━━ DATA FOR THIS EXERCISE

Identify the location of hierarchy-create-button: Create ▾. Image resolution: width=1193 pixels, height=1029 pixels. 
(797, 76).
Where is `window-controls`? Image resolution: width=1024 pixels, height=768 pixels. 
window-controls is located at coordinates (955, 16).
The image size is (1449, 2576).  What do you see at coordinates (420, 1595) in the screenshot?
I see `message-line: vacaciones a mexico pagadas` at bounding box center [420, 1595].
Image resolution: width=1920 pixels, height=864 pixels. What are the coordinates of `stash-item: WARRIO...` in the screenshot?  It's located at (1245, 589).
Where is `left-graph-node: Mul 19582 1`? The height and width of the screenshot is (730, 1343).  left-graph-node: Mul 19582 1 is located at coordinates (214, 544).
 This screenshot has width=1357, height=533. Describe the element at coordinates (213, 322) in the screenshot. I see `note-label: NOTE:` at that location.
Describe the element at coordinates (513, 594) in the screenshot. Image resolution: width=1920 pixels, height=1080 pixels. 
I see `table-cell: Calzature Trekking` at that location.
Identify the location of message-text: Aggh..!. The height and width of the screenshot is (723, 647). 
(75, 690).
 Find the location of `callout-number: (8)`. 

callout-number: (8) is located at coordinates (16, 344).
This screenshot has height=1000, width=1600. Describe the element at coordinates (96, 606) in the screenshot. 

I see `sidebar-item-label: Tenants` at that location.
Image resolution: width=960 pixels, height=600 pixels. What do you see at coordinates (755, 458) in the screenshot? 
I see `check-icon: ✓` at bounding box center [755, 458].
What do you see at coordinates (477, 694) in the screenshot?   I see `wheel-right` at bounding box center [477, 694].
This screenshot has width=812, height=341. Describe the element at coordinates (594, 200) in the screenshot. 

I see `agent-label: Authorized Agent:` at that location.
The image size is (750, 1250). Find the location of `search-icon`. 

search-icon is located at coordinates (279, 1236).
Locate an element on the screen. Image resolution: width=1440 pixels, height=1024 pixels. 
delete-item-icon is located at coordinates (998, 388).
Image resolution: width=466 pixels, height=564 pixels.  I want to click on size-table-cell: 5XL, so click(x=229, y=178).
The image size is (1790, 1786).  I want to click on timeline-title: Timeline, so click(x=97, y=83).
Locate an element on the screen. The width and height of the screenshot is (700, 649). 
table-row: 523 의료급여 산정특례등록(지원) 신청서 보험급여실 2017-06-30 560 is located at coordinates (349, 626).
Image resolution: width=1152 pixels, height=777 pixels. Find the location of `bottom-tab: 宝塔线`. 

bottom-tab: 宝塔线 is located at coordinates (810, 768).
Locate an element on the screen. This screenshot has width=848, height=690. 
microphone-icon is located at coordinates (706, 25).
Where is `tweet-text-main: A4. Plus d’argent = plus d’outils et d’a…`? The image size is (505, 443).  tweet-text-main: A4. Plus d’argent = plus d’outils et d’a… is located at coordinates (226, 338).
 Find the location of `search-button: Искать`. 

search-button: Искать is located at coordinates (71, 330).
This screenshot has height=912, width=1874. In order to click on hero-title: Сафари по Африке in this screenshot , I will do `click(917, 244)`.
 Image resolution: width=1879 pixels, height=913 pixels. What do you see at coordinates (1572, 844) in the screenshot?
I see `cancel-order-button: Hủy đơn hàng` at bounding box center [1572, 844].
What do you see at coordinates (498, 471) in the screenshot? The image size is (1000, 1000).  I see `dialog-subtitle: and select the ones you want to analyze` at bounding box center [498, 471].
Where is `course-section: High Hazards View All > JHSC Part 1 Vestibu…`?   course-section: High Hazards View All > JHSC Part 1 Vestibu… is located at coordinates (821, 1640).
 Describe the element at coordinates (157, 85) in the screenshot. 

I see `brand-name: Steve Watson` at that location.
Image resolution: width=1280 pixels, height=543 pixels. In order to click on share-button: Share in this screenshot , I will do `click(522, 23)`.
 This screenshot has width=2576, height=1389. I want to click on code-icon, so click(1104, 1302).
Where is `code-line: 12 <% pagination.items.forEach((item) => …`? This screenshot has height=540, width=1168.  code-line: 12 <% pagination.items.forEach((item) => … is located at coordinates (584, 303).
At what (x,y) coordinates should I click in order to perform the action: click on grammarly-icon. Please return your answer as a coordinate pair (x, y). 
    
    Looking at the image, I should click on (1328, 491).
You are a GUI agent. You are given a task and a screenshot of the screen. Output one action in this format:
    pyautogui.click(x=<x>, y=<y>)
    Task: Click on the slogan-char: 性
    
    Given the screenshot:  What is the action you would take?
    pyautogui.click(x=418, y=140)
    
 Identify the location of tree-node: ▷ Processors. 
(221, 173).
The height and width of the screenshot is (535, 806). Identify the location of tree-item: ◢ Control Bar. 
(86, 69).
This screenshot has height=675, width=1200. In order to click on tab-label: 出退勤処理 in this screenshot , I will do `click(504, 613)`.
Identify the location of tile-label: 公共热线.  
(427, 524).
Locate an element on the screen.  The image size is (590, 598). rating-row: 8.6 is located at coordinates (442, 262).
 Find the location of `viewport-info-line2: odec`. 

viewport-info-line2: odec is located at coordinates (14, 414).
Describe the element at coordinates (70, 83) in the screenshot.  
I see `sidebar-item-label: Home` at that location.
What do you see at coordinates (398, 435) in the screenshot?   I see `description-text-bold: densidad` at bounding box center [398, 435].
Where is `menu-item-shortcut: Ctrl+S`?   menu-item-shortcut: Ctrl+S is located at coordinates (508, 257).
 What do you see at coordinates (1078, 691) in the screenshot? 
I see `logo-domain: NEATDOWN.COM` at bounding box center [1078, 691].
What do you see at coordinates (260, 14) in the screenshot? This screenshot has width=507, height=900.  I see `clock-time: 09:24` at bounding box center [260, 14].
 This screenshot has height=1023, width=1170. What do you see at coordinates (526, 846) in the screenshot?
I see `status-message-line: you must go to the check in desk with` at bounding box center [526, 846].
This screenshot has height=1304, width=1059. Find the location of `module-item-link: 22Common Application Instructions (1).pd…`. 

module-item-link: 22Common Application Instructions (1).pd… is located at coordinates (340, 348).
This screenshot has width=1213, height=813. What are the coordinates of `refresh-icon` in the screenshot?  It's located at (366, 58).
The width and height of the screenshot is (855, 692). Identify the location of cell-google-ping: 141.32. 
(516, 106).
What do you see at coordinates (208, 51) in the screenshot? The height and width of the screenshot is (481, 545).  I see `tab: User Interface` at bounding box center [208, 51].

━━━━

## ASSIGNMENT
Put the lines of the entries above, from the line with "Image resolution: width=466" to the line with "table-row: 523 의료급여", into a JSON list of strings with one string per line and no blank lines.

## SOLUTION TO THIS EXERCISE
[
  "Image resolution: width=466 pixels, height=564 pixels.  I want to click on size-table-cell: 5XL, so click(x=229, y=178).",
  "The image size is (1790, 1786).  I want to click on timeline-title: Timeline, so click(x=97, y=83).",
  "Locate an element on the screen. The width and height of the screenshot is (700, 649). ",
  "table-row: 523 의료급여 산정특례등록(지원) 신청서 보험급여실 2017-06-30 560 is located at coordinates (349, 626)."
]